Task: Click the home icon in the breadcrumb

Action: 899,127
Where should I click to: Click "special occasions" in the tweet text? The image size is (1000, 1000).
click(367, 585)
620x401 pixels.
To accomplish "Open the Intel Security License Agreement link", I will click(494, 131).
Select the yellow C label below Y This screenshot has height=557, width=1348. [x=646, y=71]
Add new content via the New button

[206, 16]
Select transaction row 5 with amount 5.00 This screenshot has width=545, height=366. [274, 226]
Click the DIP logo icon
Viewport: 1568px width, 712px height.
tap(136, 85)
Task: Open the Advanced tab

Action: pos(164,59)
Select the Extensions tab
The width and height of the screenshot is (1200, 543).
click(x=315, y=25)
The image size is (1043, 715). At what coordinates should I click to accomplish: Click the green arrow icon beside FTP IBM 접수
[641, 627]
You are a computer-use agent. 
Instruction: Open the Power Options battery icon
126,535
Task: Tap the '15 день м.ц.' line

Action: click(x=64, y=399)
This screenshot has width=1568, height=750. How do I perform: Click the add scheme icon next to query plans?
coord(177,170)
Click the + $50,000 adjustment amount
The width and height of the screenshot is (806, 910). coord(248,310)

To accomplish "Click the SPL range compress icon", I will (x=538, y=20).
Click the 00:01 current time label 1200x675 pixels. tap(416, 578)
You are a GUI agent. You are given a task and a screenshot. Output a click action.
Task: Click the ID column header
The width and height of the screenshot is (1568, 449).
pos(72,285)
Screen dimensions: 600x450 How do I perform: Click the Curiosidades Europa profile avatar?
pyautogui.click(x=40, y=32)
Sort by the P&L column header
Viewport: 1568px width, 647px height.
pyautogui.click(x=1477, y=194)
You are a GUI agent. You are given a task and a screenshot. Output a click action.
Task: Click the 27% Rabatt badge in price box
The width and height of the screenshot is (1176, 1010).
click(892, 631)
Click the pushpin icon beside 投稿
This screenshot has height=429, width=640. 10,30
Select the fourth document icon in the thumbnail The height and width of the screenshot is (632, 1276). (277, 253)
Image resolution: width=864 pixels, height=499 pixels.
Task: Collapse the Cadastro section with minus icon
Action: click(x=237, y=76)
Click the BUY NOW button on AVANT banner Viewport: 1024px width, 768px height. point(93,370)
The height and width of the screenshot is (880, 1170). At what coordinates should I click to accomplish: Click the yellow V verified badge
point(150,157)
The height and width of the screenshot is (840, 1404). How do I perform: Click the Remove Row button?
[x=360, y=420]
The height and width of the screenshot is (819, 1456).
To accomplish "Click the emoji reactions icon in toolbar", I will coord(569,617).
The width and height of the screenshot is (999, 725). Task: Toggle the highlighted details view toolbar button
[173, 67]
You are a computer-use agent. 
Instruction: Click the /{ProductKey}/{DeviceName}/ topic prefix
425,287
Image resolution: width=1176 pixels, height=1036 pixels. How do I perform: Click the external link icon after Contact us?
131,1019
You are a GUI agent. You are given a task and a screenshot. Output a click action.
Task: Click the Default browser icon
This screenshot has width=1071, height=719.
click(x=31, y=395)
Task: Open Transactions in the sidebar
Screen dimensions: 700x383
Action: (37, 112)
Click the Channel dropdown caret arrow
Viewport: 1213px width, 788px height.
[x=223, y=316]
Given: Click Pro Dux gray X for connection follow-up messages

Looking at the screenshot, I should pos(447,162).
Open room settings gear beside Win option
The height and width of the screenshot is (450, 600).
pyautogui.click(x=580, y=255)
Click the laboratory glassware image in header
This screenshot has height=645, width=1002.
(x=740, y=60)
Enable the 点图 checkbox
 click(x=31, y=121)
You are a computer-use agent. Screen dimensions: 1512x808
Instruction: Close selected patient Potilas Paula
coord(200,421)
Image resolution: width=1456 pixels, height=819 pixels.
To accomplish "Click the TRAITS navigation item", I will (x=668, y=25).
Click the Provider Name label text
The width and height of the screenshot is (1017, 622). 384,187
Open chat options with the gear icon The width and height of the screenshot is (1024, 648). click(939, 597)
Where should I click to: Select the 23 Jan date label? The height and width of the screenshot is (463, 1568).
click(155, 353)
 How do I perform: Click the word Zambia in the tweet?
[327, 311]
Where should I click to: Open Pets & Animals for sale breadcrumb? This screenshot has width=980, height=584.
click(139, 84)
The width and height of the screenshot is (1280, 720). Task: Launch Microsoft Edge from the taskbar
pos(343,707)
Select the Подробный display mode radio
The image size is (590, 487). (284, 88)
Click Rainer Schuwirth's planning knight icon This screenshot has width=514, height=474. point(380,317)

********************

WHAT YOU HAVE TO DO
Determine the count of lines in the data that contain the string "header", and reply with that count alone.

OUTPUT BELOW
3